* _Problem description_
Make a verbatim copy of all the records.

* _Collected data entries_
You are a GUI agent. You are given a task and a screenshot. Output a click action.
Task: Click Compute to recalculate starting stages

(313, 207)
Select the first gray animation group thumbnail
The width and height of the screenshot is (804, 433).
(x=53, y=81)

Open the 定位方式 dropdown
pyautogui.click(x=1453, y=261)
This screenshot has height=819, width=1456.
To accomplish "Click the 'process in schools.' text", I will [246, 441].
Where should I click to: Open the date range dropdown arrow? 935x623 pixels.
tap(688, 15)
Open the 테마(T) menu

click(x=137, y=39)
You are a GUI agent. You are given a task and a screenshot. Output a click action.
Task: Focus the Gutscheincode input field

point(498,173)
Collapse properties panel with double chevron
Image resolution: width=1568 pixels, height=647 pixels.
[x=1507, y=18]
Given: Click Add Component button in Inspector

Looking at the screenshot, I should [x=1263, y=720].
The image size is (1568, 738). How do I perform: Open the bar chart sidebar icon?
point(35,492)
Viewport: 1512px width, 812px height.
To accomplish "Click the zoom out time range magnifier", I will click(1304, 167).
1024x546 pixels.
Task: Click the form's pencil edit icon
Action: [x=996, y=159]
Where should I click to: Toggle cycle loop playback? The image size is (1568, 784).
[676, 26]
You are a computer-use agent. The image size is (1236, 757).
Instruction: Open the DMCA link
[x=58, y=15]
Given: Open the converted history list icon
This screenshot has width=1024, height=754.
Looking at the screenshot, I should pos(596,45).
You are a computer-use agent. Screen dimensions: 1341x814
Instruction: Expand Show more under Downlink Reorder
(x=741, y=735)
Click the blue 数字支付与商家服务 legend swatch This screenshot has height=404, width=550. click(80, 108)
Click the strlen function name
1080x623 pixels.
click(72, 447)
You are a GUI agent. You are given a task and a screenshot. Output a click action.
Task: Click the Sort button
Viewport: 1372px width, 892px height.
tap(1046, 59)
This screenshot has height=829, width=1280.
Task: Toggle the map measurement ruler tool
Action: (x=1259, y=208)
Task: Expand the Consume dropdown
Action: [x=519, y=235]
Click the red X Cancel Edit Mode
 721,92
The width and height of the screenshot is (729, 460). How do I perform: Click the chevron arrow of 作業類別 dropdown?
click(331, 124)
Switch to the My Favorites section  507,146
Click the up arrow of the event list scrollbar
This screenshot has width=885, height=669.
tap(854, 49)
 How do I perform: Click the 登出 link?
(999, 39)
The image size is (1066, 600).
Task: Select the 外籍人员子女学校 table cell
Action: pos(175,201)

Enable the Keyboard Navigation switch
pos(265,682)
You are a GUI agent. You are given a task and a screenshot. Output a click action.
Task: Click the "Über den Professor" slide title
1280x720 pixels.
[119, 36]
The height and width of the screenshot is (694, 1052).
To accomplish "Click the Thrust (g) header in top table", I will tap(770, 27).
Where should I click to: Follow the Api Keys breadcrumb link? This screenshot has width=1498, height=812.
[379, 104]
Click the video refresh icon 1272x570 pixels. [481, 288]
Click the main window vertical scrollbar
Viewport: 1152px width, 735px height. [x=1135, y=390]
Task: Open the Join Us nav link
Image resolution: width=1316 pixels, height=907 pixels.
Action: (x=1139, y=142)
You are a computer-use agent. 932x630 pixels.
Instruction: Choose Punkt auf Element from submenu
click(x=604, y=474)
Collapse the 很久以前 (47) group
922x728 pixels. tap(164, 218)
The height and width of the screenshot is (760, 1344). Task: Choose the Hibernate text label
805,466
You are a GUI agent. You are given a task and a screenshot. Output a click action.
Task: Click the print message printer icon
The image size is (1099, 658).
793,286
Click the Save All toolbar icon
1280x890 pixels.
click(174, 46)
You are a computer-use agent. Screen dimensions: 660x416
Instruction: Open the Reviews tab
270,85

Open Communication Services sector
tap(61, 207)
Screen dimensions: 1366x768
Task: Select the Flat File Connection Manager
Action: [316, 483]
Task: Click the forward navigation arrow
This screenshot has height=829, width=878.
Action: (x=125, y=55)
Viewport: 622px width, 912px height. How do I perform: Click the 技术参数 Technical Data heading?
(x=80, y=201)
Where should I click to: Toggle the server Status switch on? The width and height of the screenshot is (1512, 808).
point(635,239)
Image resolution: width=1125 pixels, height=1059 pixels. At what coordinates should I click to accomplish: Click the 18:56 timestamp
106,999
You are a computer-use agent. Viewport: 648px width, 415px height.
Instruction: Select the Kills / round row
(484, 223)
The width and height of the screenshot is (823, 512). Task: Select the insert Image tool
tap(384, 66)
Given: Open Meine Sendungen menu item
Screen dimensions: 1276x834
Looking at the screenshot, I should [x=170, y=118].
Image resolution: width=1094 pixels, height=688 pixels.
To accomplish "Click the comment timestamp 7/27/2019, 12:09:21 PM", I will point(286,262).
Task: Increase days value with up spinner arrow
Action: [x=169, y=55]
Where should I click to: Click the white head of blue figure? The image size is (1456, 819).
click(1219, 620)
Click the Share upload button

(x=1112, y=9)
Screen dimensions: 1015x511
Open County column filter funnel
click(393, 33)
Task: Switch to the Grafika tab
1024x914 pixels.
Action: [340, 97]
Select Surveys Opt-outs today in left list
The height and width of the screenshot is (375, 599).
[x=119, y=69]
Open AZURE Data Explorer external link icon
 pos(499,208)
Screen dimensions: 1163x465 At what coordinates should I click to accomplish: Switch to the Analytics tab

* _Worked solution_
You are a GUI agent. You are given a task and a screenshot. Output a click action.
Task: Click Compute to recalculate starting stages

(313, 207)
Select the first gray animation group thumbnail
The width and height of the screenshot is (804, 433).
(x=53, y=81)

Open the 定位方式 dropdown
pyautogui.click(x=1453, y=261)
This screenshot has height=819, width=1456.
To accomplish "Click the 'process in schools.' text", I will [246, 441].
Where should I click to: Open the date range dropdown arrow? 935x623 pixels.
tap(688, 15)
Open the 테마(T) menu

click(x=137, y=39)
You are a GUI agent. You are given a task and a screenshot. Output a click action.
Task: Focus the Gutscheincode input field

point(498,173)
Collapse properties panel with double chevron
Image resolution: width=1568 pixels, height=647 pixels.
[x=1507, y=18]
Given: Click Add Component button in Inspector

Looking at the screenshot, I should [x=1263, y=720].
The image size is (1568, 738). How do I perform: Open the bar chart sidebar icon?
point(35,492)
Viewport: 1512px width, 812px height.
To accomplish "Click the zoom out time range magnifier", I will click(1304, 167).
1024x546 pixels.
Task: Click the form's pencil edit icon
Action: [x=996, y=159]
Where should I click to: Toggle cycle loop playback? The image size is (1568, 784).
[676, 26]
You are a computer-use agent. The image size is (1236, 757).
Instruction: Open the DMCA link
[x=58, y=15]
Given: Open the converted history list icon
This screenshot has width=1024, height=754.
Looking at the screenshot, I should pos(596,45).
You are a computer-use agent. Screen dimensions: 1341x814
Instruction: Expand Show more under Downlink Reorder
(x=741, y=735)
Click the blue 数字支付与商家服务 legend swatch This screenshot has height=404, width=550. click(80, 108)
Click the strlen function name
1080x623 pixels.
click(72, 447)
You are a GUI agent. You are given a task and a screenshot. Output a click action.
Task: Click the Sort button
Viewport: 1372px width, 892px height.
tap(1046, 59)
This screenshot has height=829, width=1280.
Task: Toggle the map measurement ruler tool
Action: (x=1259, y=208)
Task: Expand the Consume dropdown
Action: [x=519, y=235]
Click the red X Cancel Edit Mode
 721,92
The width and height of the screenshot is (729, 460). How do I perform: Click the chevron arrow of 作業類別 dropdown?
click(331, 124)
Switch to the My Favorites section  507,146
Click the up arrow of the event list scrollbar
This screenshot has width=885, height=669.
tap(854, 49)
 How do I perform: Click the 登出 link?
(999, 39)
The image size is (1066, 600).
Task: Select the 外籍人员子女学校 table cell
Action: pos(175,201)

Enable the Keyboard Navigation switch
pos(265,682)
You are a GUI agent. You are given a task and a screenshot. Output a click action.
Task: Click the "Über den Professor" slide title
1280x720 pixels.
[119, 36]
The height and width of the screenshot is (694, 1052).
To accomplish "Click the Thrust (g) header in top table", I will tap(770, 27).
Where should I click to: Follow the Api Keys breadcrumb link? This screenshot has width=1498, height=812.
[379, 104]
Click the video refresh icon 1272x570 pixels. [481, 288]
Click the main window vertical scrollbar
Viewport: 1152px width, 735px height. [x=1135, y=390]
Task: Open the Join Us nav link
Image resolution: width=1316 pixels, height=907 pixels.
Action: (x=1139, y=142)
You are a computer-use agent. 932x630 pixels.
Instruction: Choose Punkt auf Element from submenu
click(x=604, y=474)
Collapse the 很久以前 (47) group
922x728 pixels. tap(164, 218)
The height and width of the screenshot is (760, 1344). Task: Choose the Hibernate text label
805,466
You are a GUI agent. You are given a task and a screenshot. Output a click action.
Task: Click the print message printer icon
The image size is (1099, 658).
793,286
Click the Save All toolbar icon
1280x890 pixels.
click(174, 46)
You are a computer-use agent. Screen dimensions: 660x416
Instruction: Open the Reviews tab
270,85

Open Communication Services sector
tap(61, 207)
Screen dimensions: 1366x768
Task: Select the Flat File Connection Manager
Action: [316, 483]
Task: Click the forward navigation arrow
This screenshot has height=829, width=878.
Action: (x=125, y=55)
Viewport: 622px width, 912px height. How do I perform: Click the 技术参数 Technical Data heading?
(x=80, y=201)
Where should I click to: Toggle the server Status switch on? The width and height of the screenshot is (1512, 808).
point(635,239)
Image resolution: width=1125 pixels, height=1059 pixels. At what coordinates should I click to accomplish: Click the 18:56 timestamp
106,999
You are a computer-use agent. Viewport: 648px width, 415px height.
Instruction: Select the Kills / round row
(484, 223)
The width and height of the screenshot is (823, 512). Task: Select the insert Image tool
tap(384, 66)
Given: Open Meine Sendungen menu item
Screen dimensions: 1276x834
Looking at the screenshot, I should [x=170, y=118].
Image resolution: width=1094 pixels, height=688 pixels.
To accomplish "Click the comment timestamp 7/27/2019, 12:09:21 PM", I will point(286,262).
Task: Increase days value with up spinner arrow
Action: [x=169, y=55]
Where should I click to: Click the white head of blue figure? The image size is (1456, 819).
click(1219, 620)
Click the Share upload button

(x=1112, y=9)
Screen dimensions: 1015x511
Open County column filter funnel
click(393, 33)
Task: Switch to the Grafika tab
1024x914 pixels.
Action: [340, 97]
Select Surveys Opt-outs today in left list
The height and width of the screenshot is (375, 599).
[x=119, y=69]
Open AZURE Data Explorer external link icon
 pos(499,208)
Screen dimensions: 1163x465 At what coordinates should I click to accomplish: Switch to the Analytics tab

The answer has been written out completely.